Negli anni questo portale è cresciuto fino a diventare il sito di riferimento della Foire - non esistendone uno ufficiale fino a poche settimane fa - e trasformandosi nella rivista digitale dell'artigianato valdostano che per oltre dieci anni ha raccontato con dirette streaming le diverse edizioni dell'evento e che dal 2016 ospita la Vetrina degli Artigiani.

Per alcune edizioni la Regione ha collaborato con il portale acquistando spazi pubblicitari, partecipando alla realizzazione dei live streaming o promuovendo le app ufficiali della Fiera. Poi sono cambiati gli assessori e sono arrivate nuove idee. Anzitutto la registrazione all'Ufficio Marchio e Brevetti del marchio, con tanto di consulenza pagata dalla Regione e dichiarazioni enfatiche ai media dell'assessore dell'epoca sul fatto che "finalmente impediremo a persone non autorizzate di utilizzare il nome della Fiera di Sant'Orso nella rete". Il marchio poi è stato registrato per pelletteria, cappelli e manifestazioni culturali, ma per Internet nulla da fare perché il nome collegato era già registrato da molti anni e - su questo la normativa è chiara, e non serve avvalersi di una consulenza specializzata - la Regione non poteva rivendicarlo.

Poco dopo avviene il cambio di strategia, condiviso da due maggioranze dai colori politici diversi: dare un nuovo nome alla Fiera di Sant'Orso. La transizione dura relativamente poco e per accelerarla l'Amministrazione regionale affida ad alcuni professionisti il compito di ideare un nuovo marchio, definirne il nome, inventarne la grafica. E così la Regione esibisce il nuovo marchio La Saint Ours. Siamo nel 2018.
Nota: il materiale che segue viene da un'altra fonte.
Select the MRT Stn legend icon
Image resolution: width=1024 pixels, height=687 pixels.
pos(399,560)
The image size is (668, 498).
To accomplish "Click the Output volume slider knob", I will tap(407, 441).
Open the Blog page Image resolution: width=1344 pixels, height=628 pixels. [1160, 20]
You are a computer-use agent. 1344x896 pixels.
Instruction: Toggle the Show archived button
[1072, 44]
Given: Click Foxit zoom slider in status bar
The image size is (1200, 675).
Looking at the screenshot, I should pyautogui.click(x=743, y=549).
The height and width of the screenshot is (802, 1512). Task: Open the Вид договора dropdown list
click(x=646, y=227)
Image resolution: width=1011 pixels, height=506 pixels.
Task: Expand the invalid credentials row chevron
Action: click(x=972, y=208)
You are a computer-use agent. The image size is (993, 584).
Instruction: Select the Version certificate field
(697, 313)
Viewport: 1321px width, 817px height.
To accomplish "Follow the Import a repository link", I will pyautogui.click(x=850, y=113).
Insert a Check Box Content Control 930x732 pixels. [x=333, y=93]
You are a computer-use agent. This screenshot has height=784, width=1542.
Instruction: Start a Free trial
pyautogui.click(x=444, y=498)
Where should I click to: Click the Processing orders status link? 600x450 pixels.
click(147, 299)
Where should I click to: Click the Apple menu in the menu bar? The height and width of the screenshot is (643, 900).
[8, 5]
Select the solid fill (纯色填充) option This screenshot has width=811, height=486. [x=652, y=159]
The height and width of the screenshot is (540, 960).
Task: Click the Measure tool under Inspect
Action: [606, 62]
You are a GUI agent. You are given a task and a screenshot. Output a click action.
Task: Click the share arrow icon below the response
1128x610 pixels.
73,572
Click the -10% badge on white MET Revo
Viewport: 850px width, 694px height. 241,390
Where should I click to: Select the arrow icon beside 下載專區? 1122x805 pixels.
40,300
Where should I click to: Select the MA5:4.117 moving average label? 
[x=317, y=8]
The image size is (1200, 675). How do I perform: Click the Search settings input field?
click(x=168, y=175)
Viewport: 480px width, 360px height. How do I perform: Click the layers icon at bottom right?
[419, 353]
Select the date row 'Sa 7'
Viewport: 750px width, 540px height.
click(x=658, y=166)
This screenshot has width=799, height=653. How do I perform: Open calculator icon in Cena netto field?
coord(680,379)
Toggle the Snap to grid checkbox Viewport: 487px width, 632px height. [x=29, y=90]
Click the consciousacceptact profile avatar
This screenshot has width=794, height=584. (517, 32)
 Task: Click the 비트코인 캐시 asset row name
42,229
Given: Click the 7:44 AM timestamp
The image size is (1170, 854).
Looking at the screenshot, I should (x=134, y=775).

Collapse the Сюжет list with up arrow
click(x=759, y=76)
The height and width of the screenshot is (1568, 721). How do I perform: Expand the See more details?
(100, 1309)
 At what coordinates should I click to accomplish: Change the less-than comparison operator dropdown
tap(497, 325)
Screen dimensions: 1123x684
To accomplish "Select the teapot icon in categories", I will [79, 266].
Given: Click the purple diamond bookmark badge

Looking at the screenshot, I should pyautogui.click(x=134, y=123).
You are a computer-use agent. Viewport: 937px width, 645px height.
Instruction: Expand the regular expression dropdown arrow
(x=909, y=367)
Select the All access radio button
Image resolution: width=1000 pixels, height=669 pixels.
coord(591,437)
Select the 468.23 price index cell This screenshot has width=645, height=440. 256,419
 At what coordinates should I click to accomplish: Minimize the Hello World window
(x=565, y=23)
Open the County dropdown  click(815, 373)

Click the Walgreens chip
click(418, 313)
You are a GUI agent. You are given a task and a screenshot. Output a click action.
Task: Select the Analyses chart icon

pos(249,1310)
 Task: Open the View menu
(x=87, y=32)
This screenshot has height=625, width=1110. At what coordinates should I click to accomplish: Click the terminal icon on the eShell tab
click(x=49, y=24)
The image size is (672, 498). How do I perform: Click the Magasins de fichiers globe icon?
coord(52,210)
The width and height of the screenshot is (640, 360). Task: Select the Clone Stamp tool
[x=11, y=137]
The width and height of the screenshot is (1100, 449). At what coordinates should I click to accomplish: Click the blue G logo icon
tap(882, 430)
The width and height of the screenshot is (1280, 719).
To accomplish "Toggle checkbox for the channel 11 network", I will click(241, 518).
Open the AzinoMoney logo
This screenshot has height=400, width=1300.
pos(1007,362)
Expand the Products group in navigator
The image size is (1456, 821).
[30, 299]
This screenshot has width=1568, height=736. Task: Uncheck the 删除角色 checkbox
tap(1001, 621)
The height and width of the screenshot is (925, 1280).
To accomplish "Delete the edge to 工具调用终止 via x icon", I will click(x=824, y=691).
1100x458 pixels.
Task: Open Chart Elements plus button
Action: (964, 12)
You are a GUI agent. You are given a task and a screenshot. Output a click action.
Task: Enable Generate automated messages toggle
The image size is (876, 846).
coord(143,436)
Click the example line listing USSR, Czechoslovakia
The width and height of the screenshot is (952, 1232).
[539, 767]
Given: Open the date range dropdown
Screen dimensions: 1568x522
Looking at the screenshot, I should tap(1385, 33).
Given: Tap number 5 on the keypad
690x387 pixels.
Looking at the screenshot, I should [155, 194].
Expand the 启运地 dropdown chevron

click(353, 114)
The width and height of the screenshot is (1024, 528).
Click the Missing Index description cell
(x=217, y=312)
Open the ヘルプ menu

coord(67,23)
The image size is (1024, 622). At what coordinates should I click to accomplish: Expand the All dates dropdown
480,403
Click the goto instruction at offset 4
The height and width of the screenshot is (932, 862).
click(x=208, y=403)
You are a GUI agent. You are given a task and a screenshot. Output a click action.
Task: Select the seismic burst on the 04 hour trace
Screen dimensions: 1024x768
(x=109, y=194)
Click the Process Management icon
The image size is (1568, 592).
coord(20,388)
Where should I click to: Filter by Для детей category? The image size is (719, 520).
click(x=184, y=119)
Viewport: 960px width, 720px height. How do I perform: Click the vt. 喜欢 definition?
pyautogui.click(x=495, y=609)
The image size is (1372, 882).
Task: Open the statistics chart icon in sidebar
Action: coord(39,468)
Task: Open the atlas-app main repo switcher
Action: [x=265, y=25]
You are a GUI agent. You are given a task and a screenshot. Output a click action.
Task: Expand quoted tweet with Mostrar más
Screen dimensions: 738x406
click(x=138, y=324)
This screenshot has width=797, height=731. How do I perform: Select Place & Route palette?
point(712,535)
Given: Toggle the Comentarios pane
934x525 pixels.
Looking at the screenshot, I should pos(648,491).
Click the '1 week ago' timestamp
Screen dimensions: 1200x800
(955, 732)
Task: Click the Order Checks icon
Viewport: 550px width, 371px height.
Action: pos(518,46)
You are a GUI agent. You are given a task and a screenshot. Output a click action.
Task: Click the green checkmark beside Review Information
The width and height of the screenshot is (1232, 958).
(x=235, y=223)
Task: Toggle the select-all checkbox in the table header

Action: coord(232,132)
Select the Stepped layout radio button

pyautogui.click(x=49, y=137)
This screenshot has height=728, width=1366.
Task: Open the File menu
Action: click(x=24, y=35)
Apriamo una parentesi. Dopo la registrazione del nuovo marchio, per il quale sono state investite importanti risorse pubbliche, incredibilmente nessuno a Palazzo regionale pensò di registrare il sito web di riferimento. Passarono alcune settimane prima che qualcuno lo registrasse. E non fu nemmeno la Regione, bensì uno dei professionisti cui era stata affidata l'ideazione de La Saint Ours. Ricordando lo stupore dell'allora assessore e della funzionaria regionale quando lo feci notare nel corso di una conferenza stampa, gli uffici competenti ne erano del tutto ignari. Ci volle ancora qualche giorno prima che l'Amministrazione regionale ottenesse (non è noto con quali modalità) la proprietà del sito. Rimasto poi un contenitore vuoto.

Arriviamo al 2020, anno della pandemia. A novembre, quando era ormai chiaro che la Fiera in presenza non poteva essere organizzata, ho inviato alla Regione una proposta di collaborazione gratuita per l'edizione del 2021 attraverso il sito Fieradisantorso.it. La risposta è stata negativa perché l'assessorato aveva deciso di dare vita ad un contenitore tutto nuovo da portare al top della visibilità in pochi mesi, stanziando una importante somma per la realizzazione del portale e per l'acquisto di annunci pubblicitari sui motori di ricerca. Ho così proseguito per la mia strada. Nell'ambito dello sviluppo del progetto editoriale di rivista digitale dell'artigianato ho registrato saintours.it lasciandolo privo di contenuti con un rimando al portale Fieradisantorso.it.

Saintours.it è finito al centro di una contestazione da parte della Regione. Senza preventive comunicazioni, lo scorso 25 gennaio la Giunta regionale ha incaricato tre avvocati di uno studio legale di rivolgersi al Tribunale delle Imprese di Torino per chiedere con urgenza di inibire l'uso del nome a dominio e ottenerne il trasferimento a proprio favore. Il Tribunale ha bloccato l'uso del sito con un provvedimento cautelare il giorno 29 gennaio e, a seguito della discussione nel merito, ha sostanzialmente respinto le richieste della Regione. "Devono invece essere rigettate le ulteriori istanze cautelari della Regione Autonoma Valle d’Aosta - scrive il giudice -. Quanto al trasferimento provvisorio ex art. 133 Cpi, va rilevato che la ricorrente (la Regione, ndr), già titolare del nome a dominio lasaintours.it, non ha specificato i motivi per cui, in via d'urgenza, si renderebbe necessaria anche l'utilizzazione di quello saintours.it".

Il portale dovrà comunque rimanere disattivo per 90 giorni. Non commento e accetto.

Una speranza: che l'amore verso le tradizione della nostra regione riescano a creare il giusto equilibrio tra chi dal 1999 ha portato in rete la Fiera di Sant'Orso e chi è stato e sarà nel futuro un maestro nel realizzare la Fiera nelle vie della bellissima città di Aosta.